Renewed clashes between Azerbaijan and Armenia erupted on September 27

BAKU, October 3. /TASS/. Azerbaijani President Ilkham Aliyev said his country’s armed forces had seized control over seven villages in regions adjacent to Nagorno-Karabakh on Saturday.

"Today Azerbaijan’s Army has liberated Talish village of Terter district, Mehdili, Chaxirli, Ashagi Maralyan, Sheybey and Guyjag of Jabrayil district, and Ashagi Abdurrahmanli of Fizuli district," he said.

Earlier on Saturday, Aliyev announced that Azerbaijani forces had taken control over the village of Madagiz, and he had made the decision to rename it Suqovusan.

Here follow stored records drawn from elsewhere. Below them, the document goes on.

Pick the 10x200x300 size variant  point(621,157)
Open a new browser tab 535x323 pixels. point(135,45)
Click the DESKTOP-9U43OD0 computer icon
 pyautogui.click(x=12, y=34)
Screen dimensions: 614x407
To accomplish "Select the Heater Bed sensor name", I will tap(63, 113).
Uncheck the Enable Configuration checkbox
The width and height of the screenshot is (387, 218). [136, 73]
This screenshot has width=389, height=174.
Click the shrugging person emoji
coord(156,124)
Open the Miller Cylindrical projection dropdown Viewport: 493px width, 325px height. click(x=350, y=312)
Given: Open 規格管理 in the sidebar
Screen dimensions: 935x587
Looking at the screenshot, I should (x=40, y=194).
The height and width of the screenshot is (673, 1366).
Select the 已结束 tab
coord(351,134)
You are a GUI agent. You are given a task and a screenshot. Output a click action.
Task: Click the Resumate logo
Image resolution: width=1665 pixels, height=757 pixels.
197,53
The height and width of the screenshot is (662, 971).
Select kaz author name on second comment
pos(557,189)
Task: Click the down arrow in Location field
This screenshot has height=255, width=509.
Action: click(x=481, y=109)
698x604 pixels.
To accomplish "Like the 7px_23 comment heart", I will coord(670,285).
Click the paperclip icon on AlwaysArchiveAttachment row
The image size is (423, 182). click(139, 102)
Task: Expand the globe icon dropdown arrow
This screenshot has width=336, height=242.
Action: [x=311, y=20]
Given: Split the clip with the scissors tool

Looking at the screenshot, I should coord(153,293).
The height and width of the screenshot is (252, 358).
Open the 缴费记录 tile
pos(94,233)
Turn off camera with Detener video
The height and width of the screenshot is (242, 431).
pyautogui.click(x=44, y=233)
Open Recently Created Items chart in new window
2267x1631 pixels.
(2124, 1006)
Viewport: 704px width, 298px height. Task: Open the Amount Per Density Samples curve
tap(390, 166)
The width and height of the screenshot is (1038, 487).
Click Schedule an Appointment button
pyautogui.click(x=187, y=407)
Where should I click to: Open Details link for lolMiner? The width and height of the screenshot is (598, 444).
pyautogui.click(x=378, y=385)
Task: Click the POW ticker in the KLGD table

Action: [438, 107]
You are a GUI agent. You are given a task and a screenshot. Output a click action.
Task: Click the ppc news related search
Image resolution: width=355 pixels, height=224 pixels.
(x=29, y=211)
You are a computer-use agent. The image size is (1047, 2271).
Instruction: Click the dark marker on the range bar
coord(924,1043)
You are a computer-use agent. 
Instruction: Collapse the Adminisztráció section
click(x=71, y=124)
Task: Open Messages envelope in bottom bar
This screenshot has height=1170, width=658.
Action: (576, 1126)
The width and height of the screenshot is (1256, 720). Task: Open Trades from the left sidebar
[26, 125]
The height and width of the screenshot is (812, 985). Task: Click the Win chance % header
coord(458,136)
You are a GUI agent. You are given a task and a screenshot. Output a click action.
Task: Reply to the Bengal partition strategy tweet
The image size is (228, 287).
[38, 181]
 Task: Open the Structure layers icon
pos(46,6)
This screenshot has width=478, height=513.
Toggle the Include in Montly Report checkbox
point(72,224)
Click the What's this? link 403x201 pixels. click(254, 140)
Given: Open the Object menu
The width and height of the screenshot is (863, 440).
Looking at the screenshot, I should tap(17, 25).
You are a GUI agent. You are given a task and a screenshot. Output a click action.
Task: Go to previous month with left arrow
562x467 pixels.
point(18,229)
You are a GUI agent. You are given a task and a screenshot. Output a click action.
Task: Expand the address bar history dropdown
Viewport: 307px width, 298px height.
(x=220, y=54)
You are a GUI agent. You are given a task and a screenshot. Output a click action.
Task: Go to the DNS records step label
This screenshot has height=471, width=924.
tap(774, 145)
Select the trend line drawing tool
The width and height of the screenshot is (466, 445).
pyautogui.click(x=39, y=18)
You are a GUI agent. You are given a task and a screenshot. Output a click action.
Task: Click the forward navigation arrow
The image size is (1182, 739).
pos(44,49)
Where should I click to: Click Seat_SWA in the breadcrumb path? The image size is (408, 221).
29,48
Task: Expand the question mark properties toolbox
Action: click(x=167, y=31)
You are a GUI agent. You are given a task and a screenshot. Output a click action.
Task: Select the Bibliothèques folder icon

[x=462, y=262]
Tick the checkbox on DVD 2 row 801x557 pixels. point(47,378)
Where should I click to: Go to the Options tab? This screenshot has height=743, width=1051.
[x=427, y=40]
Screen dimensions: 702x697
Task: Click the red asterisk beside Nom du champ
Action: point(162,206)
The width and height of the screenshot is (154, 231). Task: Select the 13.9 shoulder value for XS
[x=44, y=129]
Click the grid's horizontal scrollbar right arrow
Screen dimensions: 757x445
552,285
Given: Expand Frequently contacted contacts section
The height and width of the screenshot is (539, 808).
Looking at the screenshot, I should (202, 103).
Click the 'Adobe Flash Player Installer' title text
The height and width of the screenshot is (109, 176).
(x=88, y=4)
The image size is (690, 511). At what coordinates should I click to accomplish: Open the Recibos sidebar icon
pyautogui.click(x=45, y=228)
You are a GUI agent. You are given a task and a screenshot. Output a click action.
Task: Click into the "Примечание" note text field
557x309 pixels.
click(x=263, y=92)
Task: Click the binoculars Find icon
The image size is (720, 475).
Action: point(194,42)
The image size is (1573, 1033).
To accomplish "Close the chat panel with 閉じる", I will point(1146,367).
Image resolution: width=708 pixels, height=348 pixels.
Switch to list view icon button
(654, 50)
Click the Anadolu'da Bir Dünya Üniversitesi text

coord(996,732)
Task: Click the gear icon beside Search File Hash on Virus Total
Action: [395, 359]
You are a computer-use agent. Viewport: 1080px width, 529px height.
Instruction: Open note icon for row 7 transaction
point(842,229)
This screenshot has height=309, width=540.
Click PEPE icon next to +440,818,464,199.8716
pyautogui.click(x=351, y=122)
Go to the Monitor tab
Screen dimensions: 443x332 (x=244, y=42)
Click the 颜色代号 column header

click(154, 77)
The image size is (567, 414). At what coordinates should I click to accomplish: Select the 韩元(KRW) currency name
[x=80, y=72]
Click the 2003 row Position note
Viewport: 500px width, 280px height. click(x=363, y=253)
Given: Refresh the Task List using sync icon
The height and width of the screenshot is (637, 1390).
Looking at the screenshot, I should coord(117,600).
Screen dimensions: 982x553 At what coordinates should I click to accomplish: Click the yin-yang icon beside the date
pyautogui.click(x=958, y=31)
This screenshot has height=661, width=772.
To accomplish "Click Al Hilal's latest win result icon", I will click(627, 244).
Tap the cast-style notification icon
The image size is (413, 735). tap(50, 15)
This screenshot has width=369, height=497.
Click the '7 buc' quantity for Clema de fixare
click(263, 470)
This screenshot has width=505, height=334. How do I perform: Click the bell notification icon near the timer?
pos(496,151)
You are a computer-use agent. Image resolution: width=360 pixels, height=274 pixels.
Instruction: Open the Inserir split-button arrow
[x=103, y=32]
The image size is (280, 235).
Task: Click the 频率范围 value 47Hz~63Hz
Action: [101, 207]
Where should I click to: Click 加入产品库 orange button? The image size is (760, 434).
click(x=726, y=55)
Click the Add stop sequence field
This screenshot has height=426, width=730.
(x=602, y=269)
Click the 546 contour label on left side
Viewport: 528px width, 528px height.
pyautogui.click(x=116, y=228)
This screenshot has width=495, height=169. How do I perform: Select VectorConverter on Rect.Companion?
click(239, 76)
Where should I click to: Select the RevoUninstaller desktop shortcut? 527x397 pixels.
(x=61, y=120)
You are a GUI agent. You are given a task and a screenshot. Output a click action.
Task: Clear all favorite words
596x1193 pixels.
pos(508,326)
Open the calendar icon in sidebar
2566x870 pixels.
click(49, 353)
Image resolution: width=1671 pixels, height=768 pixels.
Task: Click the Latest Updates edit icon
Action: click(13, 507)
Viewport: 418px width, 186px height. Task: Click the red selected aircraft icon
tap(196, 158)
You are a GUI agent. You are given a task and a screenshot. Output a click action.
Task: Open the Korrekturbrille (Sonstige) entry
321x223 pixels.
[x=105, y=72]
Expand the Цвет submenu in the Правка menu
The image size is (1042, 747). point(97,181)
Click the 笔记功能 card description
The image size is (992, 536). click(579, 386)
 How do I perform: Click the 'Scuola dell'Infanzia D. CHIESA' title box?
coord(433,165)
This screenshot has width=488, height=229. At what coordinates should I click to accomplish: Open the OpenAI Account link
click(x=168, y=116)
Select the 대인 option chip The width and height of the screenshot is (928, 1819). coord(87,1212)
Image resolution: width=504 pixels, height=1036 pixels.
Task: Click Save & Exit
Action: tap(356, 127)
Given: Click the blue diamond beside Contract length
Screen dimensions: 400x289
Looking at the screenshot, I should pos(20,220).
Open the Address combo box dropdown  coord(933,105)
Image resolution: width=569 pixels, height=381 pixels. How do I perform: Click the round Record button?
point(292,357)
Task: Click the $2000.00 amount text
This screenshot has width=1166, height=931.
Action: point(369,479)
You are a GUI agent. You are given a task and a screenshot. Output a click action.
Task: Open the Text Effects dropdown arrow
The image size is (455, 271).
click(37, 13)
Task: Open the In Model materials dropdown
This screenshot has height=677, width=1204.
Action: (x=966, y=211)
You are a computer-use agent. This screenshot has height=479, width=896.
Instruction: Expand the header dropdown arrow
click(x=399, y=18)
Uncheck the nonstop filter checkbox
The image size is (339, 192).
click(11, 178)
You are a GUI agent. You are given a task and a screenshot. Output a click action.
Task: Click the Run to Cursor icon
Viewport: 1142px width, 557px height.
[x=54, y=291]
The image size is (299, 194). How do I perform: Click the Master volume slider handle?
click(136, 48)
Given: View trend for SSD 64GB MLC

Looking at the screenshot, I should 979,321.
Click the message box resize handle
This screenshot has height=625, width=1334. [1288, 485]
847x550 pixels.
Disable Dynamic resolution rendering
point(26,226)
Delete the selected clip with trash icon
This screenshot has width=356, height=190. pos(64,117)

Renewed clashes between Azerbaijan and Armenia erupted on September 27, with intense battles raging in the disputed region of Nagorno-Karabakh. The area experienced flare-ups of violence in the summer of 2014, in April 2016 and this past July. Azerbaijan and Armenia have imposed martial law and launched mobilization efforts. Both parties to the conflict have reported casualties, among them civilians.

The conflict between Armenia and Azerbaijan over the highland region of Nagorno-Karabakh, a disputed territory that had been part of Azerbaijan before the Soviet Union break-up, but primarily populated by ethnic Armenians, broke out in February 1988 after the Nagorno-Karabakh Autonomous Region announced its withdrawal from the Azerbaijan Soviet Socialist Republic. In 1992-1994, tensions boiled over and exploded into large-scale military action for control over the enclave and seven adjacent territories after Azerbaijan lost control of them. Talks on the Nagorno-Karabakh settlement have been ongoing since 1992 under the OSCE Minsk Group, led by its three co-chairs - Russia, France and the United States.